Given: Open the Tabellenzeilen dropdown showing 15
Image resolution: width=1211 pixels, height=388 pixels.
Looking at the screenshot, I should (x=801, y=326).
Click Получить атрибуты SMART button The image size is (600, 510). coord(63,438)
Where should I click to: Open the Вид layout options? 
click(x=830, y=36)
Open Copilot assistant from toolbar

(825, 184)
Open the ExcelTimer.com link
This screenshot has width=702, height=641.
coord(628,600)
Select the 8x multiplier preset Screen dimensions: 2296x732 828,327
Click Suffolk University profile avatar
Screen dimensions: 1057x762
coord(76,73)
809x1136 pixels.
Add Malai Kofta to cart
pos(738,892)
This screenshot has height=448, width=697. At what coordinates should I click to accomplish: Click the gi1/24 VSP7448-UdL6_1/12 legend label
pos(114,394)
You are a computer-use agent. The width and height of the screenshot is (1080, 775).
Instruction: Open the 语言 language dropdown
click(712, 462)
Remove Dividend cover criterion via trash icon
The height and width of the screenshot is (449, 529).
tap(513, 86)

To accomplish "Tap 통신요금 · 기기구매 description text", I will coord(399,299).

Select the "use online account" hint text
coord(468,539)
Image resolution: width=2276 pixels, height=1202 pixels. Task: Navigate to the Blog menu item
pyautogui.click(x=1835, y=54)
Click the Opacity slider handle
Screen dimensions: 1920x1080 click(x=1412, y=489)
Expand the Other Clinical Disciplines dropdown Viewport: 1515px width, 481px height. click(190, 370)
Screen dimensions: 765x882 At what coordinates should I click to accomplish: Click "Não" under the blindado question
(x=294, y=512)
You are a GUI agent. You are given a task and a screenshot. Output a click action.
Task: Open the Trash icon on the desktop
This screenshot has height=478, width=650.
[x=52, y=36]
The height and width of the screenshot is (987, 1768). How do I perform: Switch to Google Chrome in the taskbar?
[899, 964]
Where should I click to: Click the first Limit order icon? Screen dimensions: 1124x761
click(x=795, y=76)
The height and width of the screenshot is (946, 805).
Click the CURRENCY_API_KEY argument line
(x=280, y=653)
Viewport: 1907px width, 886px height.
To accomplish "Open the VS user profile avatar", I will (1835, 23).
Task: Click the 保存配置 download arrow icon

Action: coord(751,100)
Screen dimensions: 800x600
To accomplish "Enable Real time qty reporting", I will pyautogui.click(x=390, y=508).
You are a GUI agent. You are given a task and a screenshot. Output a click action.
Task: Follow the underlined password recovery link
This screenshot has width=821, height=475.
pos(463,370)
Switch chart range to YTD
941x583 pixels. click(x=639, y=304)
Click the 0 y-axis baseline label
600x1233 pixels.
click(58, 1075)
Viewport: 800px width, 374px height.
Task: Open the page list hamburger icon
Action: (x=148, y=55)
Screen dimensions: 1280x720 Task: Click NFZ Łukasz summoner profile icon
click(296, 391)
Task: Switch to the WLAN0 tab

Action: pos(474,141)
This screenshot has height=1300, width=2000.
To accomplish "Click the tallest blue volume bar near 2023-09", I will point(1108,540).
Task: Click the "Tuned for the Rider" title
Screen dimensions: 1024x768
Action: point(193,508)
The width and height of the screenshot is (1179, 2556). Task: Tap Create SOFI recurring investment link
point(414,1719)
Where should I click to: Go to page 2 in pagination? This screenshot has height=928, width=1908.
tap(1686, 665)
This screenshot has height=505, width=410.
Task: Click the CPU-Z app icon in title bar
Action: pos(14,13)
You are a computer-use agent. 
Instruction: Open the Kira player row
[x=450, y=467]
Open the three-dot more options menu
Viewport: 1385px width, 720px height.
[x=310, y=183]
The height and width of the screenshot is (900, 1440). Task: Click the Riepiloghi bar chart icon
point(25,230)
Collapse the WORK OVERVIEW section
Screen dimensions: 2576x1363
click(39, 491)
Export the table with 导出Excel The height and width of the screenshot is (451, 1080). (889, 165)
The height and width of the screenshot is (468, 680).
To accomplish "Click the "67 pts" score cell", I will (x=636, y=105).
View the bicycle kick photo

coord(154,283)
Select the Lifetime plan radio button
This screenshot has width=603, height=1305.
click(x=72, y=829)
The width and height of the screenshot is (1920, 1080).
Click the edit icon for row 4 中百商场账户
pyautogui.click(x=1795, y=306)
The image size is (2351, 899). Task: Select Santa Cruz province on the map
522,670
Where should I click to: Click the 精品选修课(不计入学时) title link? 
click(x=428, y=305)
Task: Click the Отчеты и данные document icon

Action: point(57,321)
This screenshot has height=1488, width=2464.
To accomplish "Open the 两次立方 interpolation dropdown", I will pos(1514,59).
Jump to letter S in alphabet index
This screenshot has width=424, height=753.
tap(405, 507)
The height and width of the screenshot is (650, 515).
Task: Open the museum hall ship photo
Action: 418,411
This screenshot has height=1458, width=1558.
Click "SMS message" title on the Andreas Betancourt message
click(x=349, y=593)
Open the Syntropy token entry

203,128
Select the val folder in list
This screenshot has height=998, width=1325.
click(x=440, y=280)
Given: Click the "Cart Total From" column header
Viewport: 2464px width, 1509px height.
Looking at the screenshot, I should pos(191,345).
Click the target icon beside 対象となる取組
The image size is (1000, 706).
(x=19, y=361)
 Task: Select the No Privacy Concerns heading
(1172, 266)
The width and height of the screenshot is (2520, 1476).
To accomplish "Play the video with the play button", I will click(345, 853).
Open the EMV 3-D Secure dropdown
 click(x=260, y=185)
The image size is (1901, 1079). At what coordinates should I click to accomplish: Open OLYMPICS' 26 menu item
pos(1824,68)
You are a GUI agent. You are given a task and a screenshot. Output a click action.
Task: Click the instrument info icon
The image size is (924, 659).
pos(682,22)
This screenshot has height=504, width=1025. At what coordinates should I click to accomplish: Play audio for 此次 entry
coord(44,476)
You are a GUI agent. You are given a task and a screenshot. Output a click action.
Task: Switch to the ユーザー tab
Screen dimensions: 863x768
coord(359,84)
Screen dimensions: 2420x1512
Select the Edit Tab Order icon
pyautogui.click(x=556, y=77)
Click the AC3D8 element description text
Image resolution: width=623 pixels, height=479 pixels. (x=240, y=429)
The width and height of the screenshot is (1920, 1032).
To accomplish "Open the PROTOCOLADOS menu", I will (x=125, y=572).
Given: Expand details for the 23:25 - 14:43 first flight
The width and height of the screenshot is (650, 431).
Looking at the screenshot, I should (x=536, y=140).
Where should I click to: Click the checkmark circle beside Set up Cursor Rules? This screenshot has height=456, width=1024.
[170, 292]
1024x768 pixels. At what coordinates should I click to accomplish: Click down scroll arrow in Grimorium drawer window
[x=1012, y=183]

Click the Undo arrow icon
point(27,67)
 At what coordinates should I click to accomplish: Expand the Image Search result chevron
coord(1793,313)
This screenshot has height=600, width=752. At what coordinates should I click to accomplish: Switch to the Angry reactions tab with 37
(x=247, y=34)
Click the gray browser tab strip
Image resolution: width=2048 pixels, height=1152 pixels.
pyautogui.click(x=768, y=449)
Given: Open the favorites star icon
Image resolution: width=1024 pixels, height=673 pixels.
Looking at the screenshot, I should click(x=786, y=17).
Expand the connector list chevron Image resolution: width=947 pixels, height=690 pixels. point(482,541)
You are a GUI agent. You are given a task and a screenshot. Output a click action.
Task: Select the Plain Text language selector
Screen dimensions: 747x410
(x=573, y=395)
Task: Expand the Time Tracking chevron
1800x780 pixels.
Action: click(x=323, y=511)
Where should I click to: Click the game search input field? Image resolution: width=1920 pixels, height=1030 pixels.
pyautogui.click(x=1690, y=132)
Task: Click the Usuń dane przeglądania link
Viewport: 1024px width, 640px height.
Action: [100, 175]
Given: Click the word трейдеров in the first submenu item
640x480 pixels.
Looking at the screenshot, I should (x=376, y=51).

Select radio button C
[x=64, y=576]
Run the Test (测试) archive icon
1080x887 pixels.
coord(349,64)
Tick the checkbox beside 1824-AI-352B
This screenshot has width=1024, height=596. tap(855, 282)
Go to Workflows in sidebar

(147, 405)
_____
Request: Rewrite the material from its start through the line containing "(x=294, y=512)", swapping "dropdown" for "menu" and leaving everything else as is.

Result of this exercise:
Given: Open the Tabellenzeilen menu showing 15
Image resolution: width=1211 pixels, height=388 pixels.
Looking at the screenshot, I should (x=801, y=326).
Click Получить атрибуты SMART button The image size is (600, 510). coord(63,438)
Where should I click to: Open the Вид layout options? 
click(x=830, y=36)
Open Copilot assistant from toolbar

(825, 184)
Open the ExcelTimer.com link
This screenshot has width=702, height=641.
coord(628,600)
Select the 8x multiplier preset Screen dimensions: 2296x732 828,327
Click Suffolk University profile avatar
Screen dimensions: 1057x762
coord(76,73)
809x1136 pixels.
Add Malai Kofta to cart
pos(738,892)
This screenshot has height=448, width=697. At what coordinates should I click to accomplish: Click the gi1/24 VSP7448-UdL6_1/12 legend label
pos(114,394)
You are a computer-use agent. The width and height of the screenshot is (1080, 775).
Instruction: Open the 语言 language menu
click(712, 462)
Remove Dividend cover criterion via trash icon
The height and width of the screenshot is (449, 529).
tap(513, 86)

To accomplish "Tap 통신요금 · 기기구매 description text", I will coord(399,299).

Select the "use online account" hint text
coord(468,539)
Image resolution: width=2276 pixels, height=1202 pixels. Task: Navigate to the Blog menu item
pyautogui.click(x=1835, y=54)
Click the Opacity slider handle
Screen dimensions: 1920x1080 click(x=1412, y=489)
Expand the Other Clinical Disciplines menu Viewport: 1515px width, 481px height. click(190, 370)
Screen dimensions: 765x882 At what coordinates should I click to accomplish: Click "Não" under the blindado question
(x=294, y=512)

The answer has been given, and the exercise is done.